# START OF EXERCISE DATA
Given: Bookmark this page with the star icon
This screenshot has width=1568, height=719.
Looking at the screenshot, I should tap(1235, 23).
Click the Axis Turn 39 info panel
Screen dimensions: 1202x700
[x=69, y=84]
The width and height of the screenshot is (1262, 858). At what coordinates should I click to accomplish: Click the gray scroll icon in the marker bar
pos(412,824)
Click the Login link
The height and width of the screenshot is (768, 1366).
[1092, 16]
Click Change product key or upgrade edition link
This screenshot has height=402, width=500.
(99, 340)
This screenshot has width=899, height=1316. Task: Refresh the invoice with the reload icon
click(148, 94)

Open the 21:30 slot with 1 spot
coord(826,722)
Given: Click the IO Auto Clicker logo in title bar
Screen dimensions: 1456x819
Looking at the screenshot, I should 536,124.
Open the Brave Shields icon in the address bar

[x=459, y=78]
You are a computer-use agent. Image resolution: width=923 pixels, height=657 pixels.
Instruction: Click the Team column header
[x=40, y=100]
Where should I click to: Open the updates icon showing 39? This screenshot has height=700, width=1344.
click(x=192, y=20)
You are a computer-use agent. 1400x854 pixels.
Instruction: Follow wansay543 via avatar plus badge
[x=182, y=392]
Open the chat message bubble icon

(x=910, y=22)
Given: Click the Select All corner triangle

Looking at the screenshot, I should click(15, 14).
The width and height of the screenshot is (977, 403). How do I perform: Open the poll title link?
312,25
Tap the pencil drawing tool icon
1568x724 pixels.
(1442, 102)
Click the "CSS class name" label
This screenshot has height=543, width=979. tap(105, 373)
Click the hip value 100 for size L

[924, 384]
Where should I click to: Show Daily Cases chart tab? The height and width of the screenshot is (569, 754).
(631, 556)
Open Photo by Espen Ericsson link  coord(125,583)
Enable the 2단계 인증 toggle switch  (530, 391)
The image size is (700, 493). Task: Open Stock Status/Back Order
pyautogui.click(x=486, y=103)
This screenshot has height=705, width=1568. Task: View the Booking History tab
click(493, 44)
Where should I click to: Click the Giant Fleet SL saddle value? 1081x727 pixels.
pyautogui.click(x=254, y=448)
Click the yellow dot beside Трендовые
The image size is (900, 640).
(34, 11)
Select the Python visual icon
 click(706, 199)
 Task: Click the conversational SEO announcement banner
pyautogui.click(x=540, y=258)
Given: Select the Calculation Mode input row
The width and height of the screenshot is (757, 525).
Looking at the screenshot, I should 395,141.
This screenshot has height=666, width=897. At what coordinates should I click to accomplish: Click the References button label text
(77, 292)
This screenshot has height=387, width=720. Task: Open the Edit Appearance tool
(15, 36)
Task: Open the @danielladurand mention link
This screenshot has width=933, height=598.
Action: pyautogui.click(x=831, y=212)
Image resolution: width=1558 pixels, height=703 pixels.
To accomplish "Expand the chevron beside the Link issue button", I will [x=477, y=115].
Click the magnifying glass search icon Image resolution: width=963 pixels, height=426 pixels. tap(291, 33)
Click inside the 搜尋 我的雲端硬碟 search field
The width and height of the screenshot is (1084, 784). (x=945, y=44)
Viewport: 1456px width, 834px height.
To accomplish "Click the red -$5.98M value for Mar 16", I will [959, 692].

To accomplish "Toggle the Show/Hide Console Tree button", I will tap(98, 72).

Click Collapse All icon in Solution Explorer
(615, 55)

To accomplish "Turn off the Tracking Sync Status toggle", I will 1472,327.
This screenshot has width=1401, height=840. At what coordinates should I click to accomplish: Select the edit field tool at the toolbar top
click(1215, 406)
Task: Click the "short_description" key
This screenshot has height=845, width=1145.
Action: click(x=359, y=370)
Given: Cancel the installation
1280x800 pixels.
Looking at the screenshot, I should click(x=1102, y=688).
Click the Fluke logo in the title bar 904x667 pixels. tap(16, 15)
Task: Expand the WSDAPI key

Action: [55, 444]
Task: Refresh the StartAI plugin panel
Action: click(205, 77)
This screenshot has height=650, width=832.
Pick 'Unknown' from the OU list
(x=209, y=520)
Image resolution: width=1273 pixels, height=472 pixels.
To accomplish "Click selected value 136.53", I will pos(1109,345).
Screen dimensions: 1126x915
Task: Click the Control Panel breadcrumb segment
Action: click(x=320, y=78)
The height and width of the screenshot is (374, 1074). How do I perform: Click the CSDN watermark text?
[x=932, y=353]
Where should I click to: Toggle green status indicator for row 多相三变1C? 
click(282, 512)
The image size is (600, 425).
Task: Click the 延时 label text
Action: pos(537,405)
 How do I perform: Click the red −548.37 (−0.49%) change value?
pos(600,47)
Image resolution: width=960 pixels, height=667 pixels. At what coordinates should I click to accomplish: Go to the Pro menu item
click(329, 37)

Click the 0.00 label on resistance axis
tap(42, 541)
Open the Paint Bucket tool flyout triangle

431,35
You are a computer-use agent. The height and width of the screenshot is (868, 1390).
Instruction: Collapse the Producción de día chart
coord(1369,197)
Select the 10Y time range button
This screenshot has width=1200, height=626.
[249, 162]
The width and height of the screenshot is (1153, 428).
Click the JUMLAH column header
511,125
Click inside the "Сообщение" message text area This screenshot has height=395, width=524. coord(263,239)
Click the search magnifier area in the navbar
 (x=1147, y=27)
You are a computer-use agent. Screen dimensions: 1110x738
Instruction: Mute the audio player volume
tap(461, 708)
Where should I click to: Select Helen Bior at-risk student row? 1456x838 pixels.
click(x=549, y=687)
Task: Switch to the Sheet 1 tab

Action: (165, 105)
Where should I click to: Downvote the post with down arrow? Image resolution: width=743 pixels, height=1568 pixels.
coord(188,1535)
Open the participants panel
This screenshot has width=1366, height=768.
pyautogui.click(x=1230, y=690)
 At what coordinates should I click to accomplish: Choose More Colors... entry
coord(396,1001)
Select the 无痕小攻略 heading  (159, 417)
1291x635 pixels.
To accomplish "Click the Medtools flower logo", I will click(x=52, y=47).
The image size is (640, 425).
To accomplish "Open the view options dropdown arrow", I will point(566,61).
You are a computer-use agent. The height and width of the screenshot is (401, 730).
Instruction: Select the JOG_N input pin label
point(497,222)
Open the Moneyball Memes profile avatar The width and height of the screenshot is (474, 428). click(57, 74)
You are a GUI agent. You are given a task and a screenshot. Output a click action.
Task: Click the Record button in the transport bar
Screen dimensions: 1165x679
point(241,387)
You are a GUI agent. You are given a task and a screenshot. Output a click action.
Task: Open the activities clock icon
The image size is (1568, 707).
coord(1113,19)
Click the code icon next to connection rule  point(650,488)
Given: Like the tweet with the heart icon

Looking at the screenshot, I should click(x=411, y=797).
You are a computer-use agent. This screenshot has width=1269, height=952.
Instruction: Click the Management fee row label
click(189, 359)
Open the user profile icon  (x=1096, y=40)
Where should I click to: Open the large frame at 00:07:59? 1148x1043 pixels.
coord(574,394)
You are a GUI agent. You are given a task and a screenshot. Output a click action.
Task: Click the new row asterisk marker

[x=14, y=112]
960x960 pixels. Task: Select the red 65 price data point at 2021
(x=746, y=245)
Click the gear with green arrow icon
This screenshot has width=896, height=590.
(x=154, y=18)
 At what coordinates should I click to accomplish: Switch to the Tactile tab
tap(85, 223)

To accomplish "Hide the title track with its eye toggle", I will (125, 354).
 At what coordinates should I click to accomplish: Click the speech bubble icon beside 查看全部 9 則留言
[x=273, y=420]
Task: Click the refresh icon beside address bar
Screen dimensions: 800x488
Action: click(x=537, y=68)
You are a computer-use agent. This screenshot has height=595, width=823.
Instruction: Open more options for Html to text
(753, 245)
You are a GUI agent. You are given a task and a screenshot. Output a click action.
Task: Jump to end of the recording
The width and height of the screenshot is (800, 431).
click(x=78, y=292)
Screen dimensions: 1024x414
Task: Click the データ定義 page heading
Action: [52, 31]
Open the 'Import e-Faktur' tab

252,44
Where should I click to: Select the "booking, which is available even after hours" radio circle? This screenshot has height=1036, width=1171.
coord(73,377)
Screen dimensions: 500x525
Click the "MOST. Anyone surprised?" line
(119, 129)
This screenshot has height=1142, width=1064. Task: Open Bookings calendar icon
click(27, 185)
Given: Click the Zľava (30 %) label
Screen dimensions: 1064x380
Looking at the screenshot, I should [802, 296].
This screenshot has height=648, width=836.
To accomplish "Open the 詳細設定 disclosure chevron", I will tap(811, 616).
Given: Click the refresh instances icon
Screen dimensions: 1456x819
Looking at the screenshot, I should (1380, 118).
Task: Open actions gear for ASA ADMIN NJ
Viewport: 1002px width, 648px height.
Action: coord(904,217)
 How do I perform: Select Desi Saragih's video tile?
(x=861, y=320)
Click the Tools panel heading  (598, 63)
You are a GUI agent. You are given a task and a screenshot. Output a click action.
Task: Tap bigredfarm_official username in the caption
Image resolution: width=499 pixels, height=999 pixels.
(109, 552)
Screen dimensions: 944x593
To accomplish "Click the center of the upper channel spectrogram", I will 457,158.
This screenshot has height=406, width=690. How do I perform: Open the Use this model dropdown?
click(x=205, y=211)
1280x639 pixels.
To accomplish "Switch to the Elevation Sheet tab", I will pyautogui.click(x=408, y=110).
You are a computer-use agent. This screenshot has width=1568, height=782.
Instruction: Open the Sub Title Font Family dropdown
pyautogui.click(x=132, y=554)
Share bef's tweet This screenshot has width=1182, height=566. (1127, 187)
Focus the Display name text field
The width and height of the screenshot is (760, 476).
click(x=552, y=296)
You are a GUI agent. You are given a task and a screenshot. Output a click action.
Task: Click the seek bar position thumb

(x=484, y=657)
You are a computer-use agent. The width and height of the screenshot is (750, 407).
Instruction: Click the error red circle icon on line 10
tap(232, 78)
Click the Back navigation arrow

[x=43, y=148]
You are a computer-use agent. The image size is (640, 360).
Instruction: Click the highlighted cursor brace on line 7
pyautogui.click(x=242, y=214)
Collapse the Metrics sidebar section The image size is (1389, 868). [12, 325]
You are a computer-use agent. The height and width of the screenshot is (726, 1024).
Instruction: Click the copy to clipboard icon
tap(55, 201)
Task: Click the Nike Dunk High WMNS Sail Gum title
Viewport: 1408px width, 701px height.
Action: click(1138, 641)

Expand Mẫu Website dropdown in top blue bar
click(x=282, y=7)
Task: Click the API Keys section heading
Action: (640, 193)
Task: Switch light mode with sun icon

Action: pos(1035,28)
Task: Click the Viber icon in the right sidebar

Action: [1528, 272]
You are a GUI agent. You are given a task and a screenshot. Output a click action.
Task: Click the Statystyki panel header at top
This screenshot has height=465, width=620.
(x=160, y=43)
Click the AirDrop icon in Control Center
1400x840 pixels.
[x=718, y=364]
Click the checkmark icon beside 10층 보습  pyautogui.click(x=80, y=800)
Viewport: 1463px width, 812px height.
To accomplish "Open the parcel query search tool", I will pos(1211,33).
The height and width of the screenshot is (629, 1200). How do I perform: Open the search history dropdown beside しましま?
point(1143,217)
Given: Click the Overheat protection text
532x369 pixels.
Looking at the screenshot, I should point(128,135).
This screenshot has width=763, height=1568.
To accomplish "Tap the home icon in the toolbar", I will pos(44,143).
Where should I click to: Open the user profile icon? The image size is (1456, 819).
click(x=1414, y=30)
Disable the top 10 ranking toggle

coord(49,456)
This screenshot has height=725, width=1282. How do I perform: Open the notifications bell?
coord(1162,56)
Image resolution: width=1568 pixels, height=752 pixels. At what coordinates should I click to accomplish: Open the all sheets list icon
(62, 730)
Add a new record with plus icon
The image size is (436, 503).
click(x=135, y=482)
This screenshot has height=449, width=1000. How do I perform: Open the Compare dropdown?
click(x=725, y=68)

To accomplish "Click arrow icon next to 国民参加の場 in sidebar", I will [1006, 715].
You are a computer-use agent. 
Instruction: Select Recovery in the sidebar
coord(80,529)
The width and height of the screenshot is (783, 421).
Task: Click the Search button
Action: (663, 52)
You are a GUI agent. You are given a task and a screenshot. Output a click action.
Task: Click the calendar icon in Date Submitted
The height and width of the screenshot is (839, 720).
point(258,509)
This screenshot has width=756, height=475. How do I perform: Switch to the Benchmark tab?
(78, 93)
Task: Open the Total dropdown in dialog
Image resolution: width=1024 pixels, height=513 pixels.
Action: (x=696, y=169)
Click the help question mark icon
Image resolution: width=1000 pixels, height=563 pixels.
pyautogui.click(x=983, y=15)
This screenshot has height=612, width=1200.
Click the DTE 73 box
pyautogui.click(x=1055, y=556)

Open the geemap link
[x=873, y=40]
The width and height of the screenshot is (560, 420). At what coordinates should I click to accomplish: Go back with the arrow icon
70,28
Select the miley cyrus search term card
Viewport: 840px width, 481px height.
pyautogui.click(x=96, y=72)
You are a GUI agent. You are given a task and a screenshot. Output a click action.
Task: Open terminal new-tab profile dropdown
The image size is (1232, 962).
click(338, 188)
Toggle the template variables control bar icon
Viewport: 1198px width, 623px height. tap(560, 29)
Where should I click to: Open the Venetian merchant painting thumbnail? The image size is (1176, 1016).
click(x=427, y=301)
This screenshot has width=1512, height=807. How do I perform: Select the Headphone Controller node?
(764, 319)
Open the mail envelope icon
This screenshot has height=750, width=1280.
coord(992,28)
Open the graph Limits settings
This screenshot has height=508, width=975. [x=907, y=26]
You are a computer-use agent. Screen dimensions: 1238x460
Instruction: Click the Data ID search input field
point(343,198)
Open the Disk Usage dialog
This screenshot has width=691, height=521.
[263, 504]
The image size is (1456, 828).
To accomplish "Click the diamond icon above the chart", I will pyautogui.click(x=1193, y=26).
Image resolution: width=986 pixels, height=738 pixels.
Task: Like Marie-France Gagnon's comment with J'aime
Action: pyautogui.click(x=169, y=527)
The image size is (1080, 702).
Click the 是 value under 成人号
# END OF EXERCISE DATA
Count the lines of the entries that contain the word "message".

2